Image from a video of a 16-year-old suspected thief beaten to death in Bogota
Image from a video of a 16-year-old suspected thief beaten to death in Bogota Youtube screenshot

-Analysis-

BOGOTÁ — Lynching, as it is practiced in Colombia and elsewhere in Latin America, represents a kind of fast-track “people’s justice” fueled by anger over persistent crime and contempt for the pace and integrity of the police and judiciary.

It’s not a new phenomenon, and a wave of lynchings was registered in Argentina a few years ago. But whereas episodes of this nature used to occur primarily in small towns and villages, they’re now becoming commonplace in the Colombian capital, Bogotá, where between June 2014 and June 2015, more than 140 people were killed by vigilante mob violence. Another 600 survived only because of police intervention.

A more recent case took place in the impoverished Kennedy district in southern Bogotá, where police saved two people from being beaten to death. The crowd was so riled up, it attacked the intervening officers.

As alarming as these figures are, neither the State nor academia has given much attention to the problem. It wasn’t until a year ago that someone — in this case the Eilusos research group from the National University’s sociology department — finally decided to study the phenomenon. The group used media reports and official data bases to tally the number of victims. But they also sought to make sense of the phenomenon, and to propose solutions. The results of their work have kicked off a conversation that was long overdue in Colombia.

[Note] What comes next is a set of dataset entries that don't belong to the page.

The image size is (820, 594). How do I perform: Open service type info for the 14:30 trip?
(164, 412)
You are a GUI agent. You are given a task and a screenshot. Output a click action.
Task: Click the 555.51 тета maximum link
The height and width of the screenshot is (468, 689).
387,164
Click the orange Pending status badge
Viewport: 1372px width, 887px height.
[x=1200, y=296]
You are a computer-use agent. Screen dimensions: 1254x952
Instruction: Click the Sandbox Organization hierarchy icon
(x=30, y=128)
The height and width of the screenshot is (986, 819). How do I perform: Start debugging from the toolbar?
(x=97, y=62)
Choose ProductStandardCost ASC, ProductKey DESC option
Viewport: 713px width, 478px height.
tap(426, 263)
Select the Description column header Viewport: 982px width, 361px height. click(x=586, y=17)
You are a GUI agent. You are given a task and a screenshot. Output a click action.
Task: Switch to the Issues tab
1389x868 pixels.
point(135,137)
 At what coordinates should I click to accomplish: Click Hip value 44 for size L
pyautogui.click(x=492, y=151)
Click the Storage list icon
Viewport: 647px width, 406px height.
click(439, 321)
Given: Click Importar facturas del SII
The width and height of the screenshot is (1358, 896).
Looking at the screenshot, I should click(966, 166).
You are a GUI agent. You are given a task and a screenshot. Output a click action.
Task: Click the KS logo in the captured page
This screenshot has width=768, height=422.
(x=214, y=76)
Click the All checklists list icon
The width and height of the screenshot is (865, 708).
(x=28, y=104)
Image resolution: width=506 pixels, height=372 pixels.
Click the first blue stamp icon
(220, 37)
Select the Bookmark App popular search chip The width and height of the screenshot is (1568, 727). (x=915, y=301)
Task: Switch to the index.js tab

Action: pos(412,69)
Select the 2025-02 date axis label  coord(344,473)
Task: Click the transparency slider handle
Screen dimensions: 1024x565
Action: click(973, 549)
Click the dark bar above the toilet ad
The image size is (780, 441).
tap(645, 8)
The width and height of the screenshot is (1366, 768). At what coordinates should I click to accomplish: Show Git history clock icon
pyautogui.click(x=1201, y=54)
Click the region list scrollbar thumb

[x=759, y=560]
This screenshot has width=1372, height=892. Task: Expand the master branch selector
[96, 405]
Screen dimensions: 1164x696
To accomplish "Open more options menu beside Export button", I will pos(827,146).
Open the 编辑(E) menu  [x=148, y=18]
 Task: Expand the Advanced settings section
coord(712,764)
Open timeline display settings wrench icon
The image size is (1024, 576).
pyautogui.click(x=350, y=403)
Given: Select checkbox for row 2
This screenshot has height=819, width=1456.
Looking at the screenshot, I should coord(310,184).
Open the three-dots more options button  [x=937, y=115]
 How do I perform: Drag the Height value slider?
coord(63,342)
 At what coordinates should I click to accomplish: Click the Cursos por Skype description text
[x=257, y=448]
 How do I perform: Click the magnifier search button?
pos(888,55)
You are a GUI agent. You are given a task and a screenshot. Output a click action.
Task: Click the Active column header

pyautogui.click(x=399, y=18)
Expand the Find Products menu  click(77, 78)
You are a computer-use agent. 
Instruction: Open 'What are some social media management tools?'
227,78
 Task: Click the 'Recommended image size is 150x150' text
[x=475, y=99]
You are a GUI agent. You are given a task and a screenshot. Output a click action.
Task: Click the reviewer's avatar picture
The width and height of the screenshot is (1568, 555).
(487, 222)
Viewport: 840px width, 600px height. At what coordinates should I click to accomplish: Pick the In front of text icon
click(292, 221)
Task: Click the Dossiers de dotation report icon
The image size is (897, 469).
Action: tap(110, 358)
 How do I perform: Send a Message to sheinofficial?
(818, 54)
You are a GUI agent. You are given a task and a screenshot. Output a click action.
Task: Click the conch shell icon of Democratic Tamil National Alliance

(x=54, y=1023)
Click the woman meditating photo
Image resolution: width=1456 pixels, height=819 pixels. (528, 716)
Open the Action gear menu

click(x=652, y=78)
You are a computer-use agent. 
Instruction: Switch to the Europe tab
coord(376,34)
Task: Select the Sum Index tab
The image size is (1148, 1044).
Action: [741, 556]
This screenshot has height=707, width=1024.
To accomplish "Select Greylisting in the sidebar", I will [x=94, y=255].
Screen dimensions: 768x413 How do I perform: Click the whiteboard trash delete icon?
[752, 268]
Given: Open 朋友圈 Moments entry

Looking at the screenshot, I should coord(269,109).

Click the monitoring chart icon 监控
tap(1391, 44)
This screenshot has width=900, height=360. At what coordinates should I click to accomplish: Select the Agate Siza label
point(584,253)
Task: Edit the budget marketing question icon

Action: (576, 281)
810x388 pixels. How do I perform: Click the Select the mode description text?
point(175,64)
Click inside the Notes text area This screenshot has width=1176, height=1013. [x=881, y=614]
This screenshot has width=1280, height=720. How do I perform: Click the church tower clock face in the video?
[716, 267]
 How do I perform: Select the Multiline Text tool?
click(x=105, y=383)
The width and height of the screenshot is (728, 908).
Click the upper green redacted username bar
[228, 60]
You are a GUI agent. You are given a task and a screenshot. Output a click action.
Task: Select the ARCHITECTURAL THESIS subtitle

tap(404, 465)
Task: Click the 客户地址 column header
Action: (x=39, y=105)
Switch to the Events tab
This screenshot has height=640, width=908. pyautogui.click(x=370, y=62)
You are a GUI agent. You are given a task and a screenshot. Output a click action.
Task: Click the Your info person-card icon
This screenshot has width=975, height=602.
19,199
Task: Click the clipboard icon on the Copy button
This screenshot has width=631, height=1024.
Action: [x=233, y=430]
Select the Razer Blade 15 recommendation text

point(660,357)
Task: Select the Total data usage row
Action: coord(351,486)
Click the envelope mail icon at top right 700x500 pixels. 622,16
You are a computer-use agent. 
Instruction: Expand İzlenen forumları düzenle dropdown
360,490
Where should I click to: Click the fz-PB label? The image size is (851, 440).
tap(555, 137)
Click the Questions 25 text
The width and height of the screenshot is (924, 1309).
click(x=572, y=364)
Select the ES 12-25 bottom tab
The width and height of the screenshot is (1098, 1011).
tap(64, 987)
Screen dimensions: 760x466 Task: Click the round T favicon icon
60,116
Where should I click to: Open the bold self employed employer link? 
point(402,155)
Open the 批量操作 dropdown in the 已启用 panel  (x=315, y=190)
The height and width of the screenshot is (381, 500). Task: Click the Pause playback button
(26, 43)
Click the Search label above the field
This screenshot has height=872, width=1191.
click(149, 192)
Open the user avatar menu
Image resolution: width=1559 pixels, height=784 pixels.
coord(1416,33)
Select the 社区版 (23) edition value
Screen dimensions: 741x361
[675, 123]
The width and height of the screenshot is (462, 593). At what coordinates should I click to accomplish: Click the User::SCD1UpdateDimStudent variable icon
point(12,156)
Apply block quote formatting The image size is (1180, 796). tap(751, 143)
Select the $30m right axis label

In theory, most Colombians (71%, according to a 2014 Latinobarómetro poll) oppose vigilante justice. In practice, however, lynchings occur far more frequently than elsewhere. Why? Part of it may be the general distrust people have of the state authorities, which are seen as too busy with big-fish cases like guerrillas and cartels to bother with muggings and other crimes affecting ordinary people.

“In the collective imagination, neither the police nor the army are effective,” the Eliusos report states.

But the group also suggests that with the threat of the civil war fading away, people may be turning the common criminal into “someone who fills the gap left by the domestic enemy.” In that sense, lynchings can be seen as a form of collaboration with law enforcement, rather than something that’s done in the absence of police.

The study finds some parallels between lynchings and the paramilitary or “self-defense” movements that arose in Colombia. Self-defense militias liked to justify their activities by identifying leftist guerrillas not as political agents, but as simple criminals. The same goes for lynchings: victims are seen as “thiefs who get what they deserve.”

A class thing

There is a socioeconomic aspect to these killings as well, the researchers found. Mobs tend to see poor people as “ratas” (rats) or “linchables” (lynchable), but have been known to settle down if a suspected thief is well dressed or has a more middle-class appearance.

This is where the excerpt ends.